The given equation of the ellipse is $$ 9x^2+16y^2=144 $$.
To understand its properties and facilitate finding tangents, we convert it to the standard form of an ellipse, which is $$ \frac{x^2}{a^2} + \frac{y^2}{b^2} = 1 $$.
We divide the entire equation by 144:
$$ \frac{9x^2}{144} + \frac{16y^2}{144} = \frac{144}{144} $$
This simplifies to:
$$ \frac{x^2}{16} + \frac{y^2}{9} = 1 $$
From this standard form, we can identify $$ a^2 = 16 $$ and $$ b^2 = 9 $$.
Thus, $$ a = 4 $$ and $$ b = 3 $$.

**step2** Determining the Position of the Point

We need to determine if the given point $$ (2,3) $$ is on, inside, or outside the ellipse. We substitute the coordinates of the point into the left side of the original ellipse equation and compare the result to 144:
$$ 9(2)^2 + 16(3)^2 $$
$$ = 9(4) + 16(9) $$
$$ = 36 + 144 $$
$$ = 180 $$
Since $$ 180 > 144 $$, the point $$ (2,3) $$ lies outside the ellipse. This implies that there will be two distinct tangent lines from this point to the ellipse.

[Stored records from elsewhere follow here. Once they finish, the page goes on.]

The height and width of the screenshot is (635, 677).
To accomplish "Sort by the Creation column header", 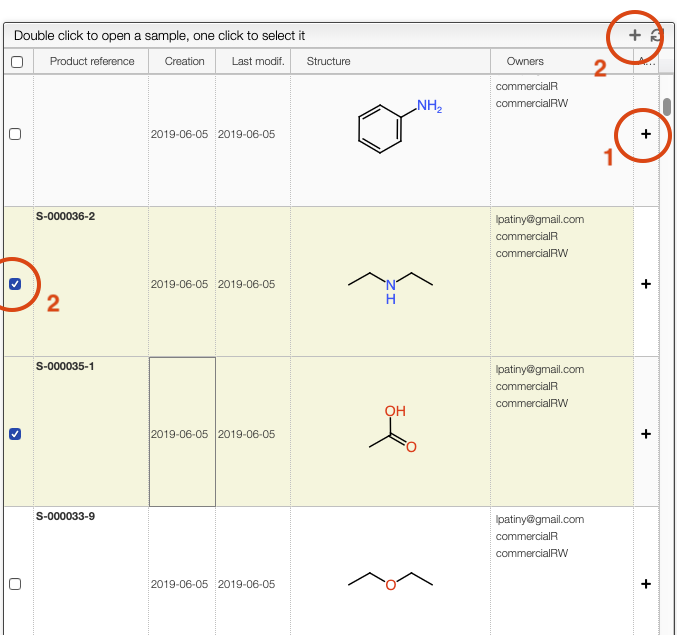I will pyautogui.click(x=183, y=61).
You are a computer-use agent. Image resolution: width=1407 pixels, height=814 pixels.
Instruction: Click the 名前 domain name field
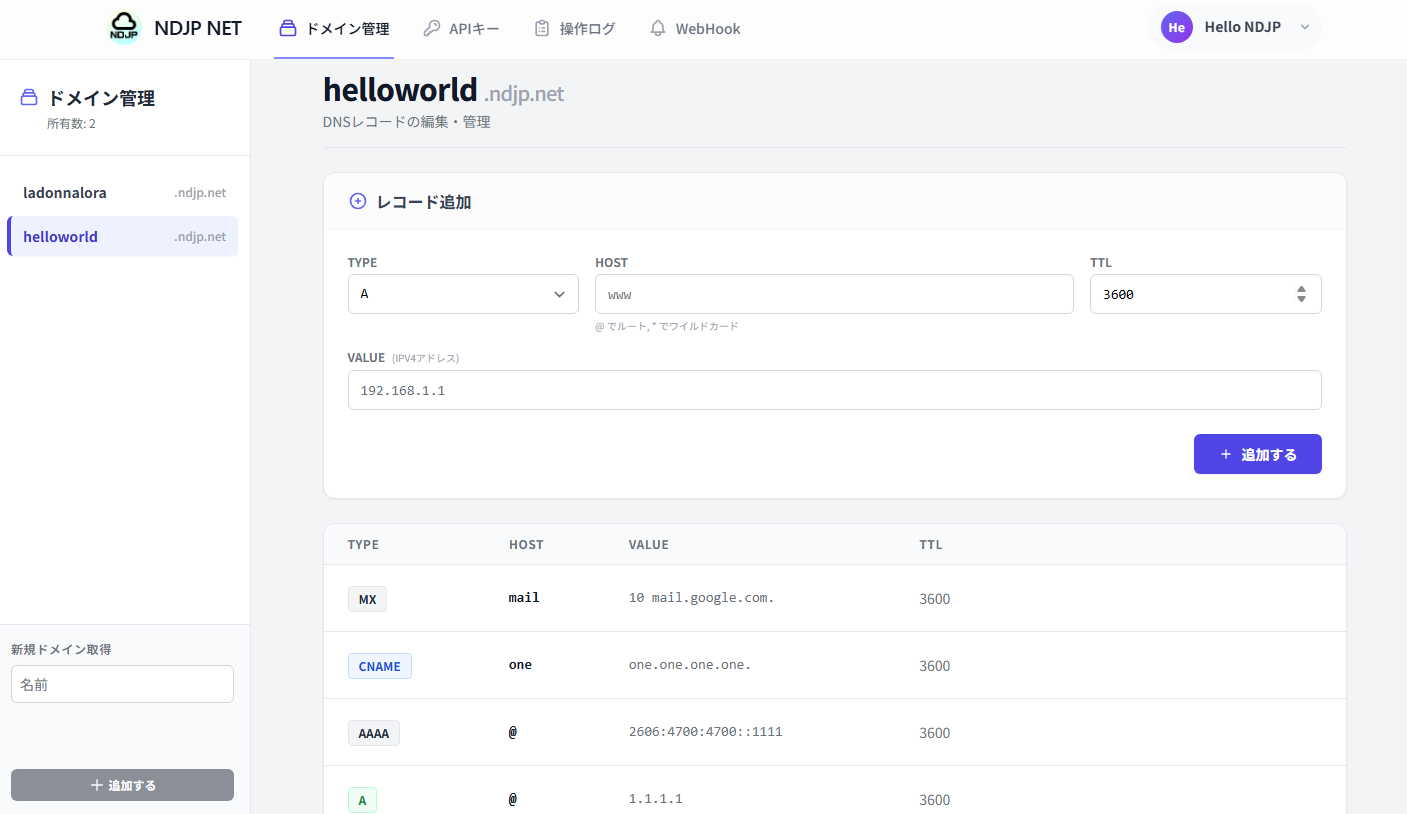pyautogui.click(x=122, y=683)
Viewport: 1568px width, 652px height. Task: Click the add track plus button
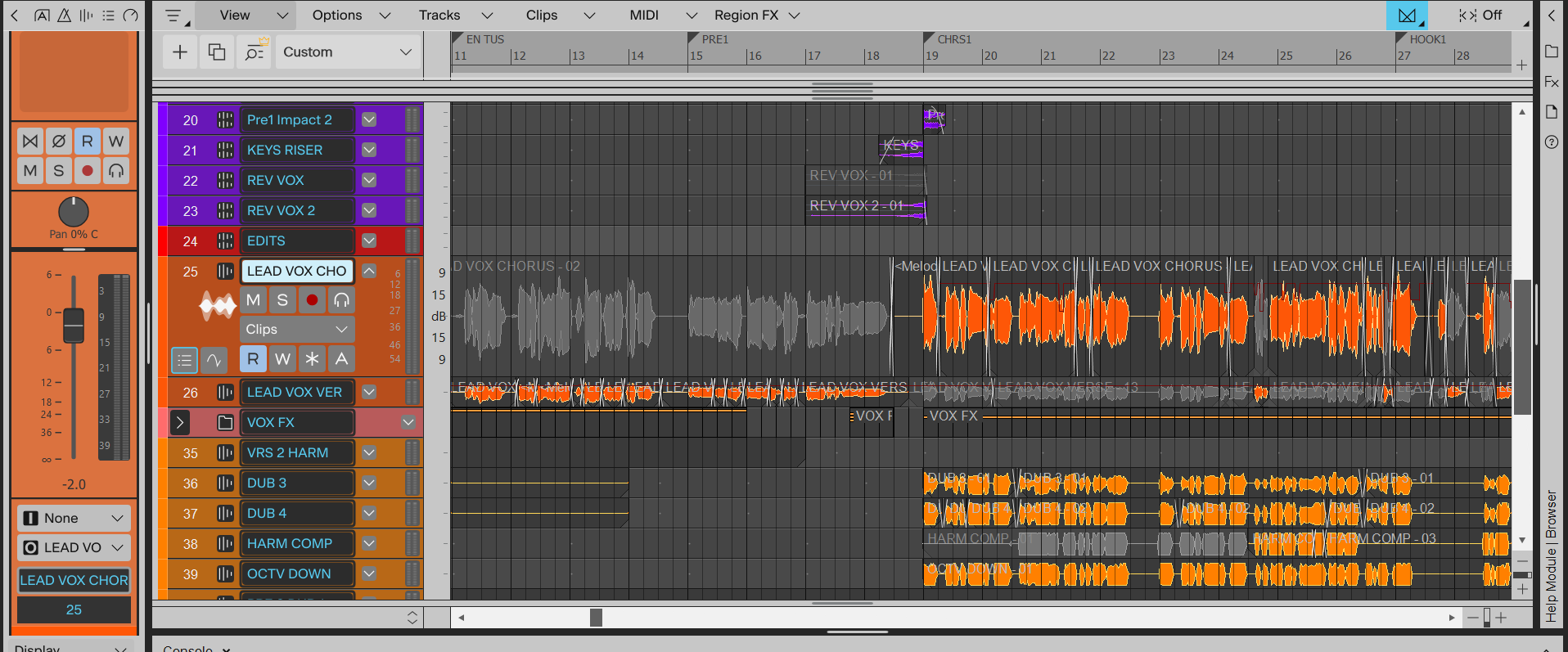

**step3** General Equation of a Tangent to the Ellipse

The general equation of a tangent to an ellipse in the standard form $$ \frac{x^2}{a^2} + \frac{y^2}{b^2} = 1 $$ with slope $$ m $$ is given by the formula:
$$ y = mx \pm \sqrt{a^2m^2 + b^2} $$
Using the values $$ a^2 = 16 $$ and $$ b^2 = 9 $$ derived in Question1.step1, the general equation of a tangent to our specific ellipse becomes:
$$ y = mx \pm \sqrt{16m^2 + 9} $$

**step4** Substituting the External Point into the Tangent Equation

Since the tangent lines pass through the given point $$ (2,3) $$, we substitute $$ x=2 $$ and $$ y=3 $$ into the general tangent equation obtained in Question1.step3:
$$ 3 = m(2) \pm \sqrt{16m^2 + 9} $$
To prepare for solving for $$ m $$, we rearrange the equation to isolate the square root term:
$$ 3 - 2m = \pm \sqrt{16m^2 + 9} $$

**step5** Solving for the Slope 'm'

To eliminate the square root, we square both sides of the equation from Question1.step4:
$$ (3 - 2m)^2 = (\pm \sqrt{16m^2 + 9})^2 $$
Expand the left side and simplify the right side:
$$ 9 - 12m + 4m^2 = 16m^2 + 9 $$
Now, we rearrange all terms to one side to form a standard quadratic equation in $$ m $$:
$$ 0 = 16m^2 - 4m^2 + 12m + 9 - 9 $$
$$ 0 = 12m^2 + 12m $$
Factor out the common term $$ 12m $$ from the equation:
$$ 12m(m + 1) = 0 $$
This equation yields two possible values for $$ m $$ by setting each factor to zero:
Case 1: $$ 12m = 0 \implies m_1 = 0 $$
Case 2: $$ m + 1 = 0 \implies m_2 = -1 $$

**step6** Formulating the Equations of the Tangents

Now we use the point-slope form of a line, $$ y - y_1 = m(x - x_1) $$, with the given point $$ (x_1, y_1) = (2,3) $$ and each of the two slopes we found in Question1.step5.
**For $$ m_1 = 0 $$:**
Substitute $$ m=0 $$ and $$ (x_1, y_1) = (2,3) $$ into the point-slope form:
$$ y - 3 = 0(x - 2) $$
$$ y - 3 = 0 $$
$$ y = 3 $$
This is the equation of the first tangent line.
**For $$ m_2 = -1 $$:**
Substitute $$ m=-1 $$ and $$ (x_1, y_1) = (2,3) $$ into the point-slope form:
$$ y - 3 = -1(x - 2) $$
$$ y - 3 = -x + 2 $$
$$ y = -x + 2 + 3 $$
$$ y = -x + 5 $$
This is the equation of the second tangent line.
Thus, the equations of the two tangent lines to the ellipse $$ 9x^2+16y^2=144 $$ that pass through the point $$ (2,3) $$ are $$ y = 3 $$ and $$ y = -x + 5 $$.